### [Records for this task]
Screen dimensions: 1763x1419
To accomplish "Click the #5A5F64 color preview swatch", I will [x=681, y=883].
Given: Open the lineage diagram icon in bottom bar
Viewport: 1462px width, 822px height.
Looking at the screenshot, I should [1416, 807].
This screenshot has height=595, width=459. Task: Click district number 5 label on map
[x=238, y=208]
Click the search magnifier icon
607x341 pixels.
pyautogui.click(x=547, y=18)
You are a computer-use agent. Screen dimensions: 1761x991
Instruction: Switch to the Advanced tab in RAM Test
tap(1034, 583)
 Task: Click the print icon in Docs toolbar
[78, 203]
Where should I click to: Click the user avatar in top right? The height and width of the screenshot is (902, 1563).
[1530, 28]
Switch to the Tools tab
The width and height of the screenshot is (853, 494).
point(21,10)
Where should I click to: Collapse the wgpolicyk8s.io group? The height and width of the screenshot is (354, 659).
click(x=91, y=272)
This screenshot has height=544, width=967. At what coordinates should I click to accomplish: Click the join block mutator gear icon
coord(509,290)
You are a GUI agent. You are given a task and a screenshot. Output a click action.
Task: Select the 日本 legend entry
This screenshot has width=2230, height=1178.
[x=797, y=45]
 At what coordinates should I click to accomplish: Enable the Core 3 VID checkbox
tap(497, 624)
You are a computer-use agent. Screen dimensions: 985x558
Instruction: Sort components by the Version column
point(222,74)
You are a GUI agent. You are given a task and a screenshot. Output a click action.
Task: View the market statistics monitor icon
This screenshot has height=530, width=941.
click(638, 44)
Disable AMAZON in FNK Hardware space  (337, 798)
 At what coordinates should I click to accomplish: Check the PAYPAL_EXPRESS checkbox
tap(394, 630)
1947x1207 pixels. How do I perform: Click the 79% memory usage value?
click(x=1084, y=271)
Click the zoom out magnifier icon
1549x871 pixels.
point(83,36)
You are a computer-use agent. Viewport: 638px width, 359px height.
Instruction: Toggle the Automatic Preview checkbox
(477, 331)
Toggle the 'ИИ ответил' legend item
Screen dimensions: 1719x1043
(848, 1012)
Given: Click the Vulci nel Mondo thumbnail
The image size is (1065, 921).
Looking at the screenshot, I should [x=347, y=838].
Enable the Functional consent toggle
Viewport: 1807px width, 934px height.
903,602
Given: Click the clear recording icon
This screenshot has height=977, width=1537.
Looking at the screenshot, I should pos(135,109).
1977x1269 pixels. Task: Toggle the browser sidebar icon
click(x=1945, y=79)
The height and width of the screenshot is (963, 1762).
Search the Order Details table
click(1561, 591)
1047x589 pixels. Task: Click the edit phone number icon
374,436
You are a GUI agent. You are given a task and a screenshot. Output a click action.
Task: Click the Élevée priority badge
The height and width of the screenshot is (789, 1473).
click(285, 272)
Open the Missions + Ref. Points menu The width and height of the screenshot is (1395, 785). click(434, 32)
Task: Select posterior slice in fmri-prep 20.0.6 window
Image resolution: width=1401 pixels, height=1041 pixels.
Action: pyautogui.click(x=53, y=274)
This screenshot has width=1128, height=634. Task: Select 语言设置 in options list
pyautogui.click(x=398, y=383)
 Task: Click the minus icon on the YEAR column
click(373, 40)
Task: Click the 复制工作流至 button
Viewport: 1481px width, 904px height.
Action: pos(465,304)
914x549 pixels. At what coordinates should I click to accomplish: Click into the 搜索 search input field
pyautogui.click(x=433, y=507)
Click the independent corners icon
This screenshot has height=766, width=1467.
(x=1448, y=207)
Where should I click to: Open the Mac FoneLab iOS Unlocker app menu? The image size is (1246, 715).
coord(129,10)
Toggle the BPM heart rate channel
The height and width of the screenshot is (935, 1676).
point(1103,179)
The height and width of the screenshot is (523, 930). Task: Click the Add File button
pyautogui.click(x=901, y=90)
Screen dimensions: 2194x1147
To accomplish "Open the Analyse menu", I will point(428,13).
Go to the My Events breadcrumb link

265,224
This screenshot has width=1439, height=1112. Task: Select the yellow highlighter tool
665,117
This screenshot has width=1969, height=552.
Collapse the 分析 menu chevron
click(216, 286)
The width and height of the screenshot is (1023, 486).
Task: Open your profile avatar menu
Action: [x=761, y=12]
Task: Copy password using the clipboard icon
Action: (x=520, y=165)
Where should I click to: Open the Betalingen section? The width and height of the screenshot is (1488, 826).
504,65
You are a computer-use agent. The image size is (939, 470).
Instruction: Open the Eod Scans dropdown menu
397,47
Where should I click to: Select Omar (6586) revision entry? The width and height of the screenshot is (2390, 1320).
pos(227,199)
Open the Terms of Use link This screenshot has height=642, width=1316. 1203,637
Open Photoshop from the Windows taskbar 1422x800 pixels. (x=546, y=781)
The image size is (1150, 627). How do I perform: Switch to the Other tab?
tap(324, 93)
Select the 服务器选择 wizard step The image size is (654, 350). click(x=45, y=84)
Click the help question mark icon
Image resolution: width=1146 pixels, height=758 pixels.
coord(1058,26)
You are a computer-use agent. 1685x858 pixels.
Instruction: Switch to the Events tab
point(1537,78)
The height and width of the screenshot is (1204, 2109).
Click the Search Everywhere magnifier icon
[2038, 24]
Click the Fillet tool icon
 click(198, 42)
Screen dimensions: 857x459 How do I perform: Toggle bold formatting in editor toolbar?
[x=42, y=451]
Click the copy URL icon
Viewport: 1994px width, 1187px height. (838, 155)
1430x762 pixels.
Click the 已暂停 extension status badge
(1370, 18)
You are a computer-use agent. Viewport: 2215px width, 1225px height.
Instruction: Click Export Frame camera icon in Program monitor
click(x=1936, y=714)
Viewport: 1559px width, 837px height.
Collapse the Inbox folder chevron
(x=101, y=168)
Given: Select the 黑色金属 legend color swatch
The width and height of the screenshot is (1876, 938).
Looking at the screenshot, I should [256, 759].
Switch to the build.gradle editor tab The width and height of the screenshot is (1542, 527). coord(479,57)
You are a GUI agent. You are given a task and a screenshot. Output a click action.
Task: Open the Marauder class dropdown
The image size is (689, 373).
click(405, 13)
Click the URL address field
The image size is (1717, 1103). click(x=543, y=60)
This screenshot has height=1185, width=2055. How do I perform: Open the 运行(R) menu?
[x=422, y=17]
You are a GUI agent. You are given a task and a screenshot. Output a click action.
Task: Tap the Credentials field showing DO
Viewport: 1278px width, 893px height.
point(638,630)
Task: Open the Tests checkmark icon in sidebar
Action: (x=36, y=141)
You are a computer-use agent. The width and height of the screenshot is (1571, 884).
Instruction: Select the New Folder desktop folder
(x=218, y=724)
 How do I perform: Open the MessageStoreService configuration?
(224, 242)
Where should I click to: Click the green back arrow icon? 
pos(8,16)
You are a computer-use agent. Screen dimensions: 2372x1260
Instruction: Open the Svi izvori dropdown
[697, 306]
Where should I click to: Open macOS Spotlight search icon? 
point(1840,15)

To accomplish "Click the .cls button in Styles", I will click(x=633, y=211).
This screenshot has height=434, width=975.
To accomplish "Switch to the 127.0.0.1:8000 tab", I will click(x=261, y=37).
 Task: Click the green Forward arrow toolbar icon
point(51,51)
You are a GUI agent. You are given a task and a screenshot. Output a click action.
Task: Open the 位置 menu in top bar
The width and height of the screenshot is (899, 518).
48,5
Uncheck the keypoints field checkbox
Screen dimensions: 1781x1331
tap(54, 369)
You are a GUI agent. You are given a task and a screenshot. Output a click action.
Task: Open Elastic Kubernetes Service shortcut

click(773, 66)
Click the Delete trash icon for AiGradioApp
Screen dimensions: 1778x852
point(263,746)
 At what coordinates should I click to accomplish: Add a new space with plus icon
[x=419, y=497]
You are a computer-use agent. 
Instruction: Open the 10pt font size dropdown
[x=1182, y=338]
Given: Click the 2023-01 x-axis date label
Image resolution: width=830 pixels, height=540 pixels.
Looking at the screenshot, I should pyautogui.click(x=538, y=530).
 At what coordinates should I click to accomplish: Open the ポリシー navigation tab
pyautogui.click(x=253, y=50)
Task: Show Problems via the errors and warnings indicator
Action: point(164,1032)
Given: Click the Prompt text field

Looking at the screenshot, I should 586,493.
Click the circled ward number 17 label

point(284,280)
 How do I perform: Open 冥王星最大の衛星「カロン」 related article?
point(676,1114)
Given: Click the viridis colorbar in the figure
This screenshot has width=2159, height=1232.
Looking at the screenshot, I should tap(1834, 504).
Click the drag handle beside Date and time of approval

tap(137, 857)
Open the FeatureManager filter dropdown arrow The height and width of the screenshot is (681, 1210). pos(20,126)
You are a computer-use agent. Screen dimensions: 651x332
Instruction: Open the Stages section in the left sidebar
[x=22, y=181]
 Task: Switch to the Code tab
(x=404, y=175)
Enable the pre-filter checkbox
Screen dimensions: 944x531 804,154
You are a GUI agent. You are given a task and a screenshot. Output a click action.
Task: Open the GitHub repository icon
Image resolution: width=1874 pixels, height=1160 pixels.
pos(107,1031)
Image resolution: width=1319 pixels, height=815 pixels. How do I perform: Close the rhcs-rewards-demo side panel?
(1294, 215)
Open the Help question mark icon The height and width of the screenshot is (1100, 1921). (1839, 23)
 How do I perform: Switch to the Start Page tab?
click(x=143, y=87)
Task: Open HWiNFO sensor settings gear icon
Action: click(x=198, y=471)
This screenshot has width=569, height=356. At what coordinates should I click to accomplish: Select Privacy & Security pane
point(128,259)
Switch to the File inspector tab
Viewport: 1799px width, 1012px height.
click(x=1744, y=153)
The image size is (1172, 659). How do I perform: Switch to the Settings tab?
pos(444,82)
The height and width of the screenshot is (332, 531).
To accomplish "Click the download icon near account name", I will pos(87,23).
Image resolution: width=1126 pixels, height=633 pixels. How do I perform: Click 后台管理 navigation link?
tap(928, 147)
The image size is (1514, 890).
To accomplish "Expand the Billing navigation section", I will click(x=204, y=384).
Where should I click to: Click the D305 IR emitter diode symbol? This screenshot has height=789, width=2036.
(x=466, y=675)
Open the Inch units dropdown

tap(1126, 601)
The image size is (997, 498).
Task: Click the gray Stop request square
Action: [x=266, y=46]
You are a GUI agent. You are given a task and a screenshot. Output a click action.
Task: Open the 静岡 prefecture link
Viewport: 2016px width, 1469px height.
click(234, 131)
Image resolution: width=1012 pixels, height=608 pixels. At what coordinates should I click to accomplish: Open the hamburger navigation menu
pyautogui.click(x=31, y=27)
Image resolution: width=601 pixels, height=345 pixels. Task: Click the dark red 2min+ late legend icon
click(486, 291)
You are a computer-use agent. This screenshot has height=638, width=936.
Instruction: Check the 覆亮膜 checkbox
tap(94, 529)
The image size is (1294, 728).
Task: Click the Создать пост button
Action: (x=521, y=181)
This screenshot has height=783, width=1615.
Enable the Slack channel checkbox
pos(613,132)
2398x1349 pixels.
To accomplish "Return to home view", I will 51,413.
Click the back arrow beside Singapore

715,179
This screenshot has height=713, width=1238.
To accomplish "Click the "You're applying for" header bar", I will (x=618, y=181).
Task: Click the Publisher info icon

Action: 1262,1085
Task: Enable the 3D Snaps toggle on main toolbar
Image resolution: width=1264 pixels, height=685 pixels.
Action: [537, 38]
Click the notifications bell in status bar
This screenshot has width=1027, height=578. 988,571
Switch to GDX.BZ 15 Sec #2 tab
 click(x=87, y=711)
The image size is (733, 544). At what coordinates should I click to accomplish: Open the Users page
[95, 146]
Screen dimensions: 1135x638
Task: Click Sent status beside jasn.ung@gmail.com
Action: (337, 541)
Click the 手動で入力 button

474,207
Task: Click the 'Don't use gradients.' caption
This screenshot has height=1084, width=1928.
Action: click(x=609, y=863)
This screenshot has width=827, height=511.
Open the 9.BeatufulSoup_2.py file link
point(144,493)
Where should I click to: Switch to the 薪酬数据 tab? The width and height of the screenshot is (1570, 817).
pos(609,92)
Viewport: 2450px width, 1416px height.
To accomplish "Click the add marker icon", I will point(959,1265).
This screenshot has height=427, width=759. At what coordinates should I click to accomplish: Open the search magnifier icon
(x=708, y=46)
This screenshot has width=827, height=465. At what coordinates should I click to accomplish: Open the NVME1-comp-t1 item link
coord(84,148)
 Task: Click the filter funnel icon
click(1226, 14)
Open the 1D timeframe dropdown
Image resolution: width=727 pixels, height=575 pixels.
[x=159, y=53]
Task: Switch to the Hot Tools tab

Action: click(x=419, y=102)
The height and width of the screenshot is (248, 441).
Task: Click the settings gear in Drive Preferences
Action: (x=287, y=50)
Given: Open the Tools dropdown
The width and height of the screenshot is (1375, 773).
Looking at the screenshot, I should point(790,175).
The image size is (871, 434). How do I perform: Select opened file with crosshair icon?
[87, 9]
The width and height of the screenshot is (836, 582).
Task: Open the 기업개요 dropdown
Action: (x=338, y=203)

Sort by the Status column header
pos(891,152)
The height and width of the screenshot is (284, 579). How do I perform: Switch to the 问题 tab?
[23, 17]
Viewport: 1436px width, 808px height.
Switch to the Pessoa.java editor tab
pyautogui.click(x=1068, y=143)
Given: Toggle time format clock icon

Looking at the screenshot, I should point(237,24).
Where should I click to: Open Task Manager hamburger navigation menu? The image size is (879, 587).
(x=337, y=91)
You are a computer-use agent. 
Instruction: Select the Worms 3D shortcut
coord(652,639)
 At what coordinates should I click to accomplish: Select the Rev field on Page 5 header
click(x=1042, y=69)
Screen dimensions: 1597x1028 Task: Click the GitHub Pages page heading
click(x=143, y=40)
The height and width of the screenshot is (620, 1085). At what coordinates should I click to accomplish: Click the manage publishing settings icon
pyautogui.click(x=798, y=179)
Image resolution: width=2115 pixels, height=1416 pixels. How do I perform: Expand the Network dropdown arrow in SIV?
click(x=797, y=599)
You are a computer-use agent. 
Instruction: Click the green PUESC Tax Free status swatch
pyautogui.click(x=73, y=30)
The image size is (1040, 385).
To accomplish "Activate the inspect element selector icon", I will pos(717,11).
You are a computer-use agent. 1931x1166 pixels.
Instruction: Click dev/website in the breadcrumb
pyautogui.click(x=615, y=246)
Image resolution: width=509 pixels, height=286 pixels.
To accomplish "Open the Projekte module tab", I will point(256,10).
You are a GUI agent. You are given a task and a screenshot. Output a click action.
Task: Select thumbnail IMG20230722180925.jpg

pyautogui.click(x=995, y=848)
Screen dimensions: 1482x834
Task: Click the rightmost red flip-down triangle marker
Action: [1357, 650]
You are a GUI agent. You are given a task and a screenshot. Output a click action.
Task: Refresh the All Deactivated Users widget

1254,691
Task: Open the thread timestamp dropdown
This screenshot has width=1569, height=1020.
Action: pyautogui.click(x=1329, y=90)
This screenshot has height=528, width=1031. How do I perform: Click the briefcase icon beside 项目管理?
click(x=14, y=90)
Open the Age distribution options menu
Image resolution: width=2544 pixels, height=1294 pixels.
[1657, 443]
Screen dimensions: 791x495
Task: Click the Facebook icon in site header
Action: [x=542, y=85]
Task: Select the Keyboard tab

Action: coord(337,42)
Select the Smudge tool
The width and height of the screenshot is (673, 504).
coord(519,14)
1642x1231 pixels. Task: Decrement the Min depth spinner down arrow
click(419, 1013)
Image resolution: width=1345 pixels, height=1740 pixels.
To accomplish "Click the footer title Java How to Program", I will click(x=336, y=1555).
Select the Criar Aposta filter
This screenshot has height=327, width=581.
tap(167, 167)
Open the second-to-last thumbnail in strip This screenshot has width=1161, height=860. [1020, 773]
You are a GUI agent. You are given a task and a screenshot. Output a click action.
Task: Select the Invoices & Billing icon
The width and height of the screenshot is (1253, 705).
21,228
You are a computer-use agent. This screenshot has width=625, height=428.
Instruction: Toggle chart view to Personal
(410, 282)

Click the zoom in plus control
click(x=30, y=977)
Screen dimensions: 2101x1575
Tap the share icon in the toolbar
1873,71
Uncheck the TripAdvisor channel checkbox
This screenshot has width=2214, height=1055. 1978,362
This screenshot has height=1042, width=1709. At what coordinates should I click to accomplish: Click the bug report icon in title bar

### [Assigned task]
Across the material above, count every line holding "Billing" and write down only the number.

### [Completed task]
2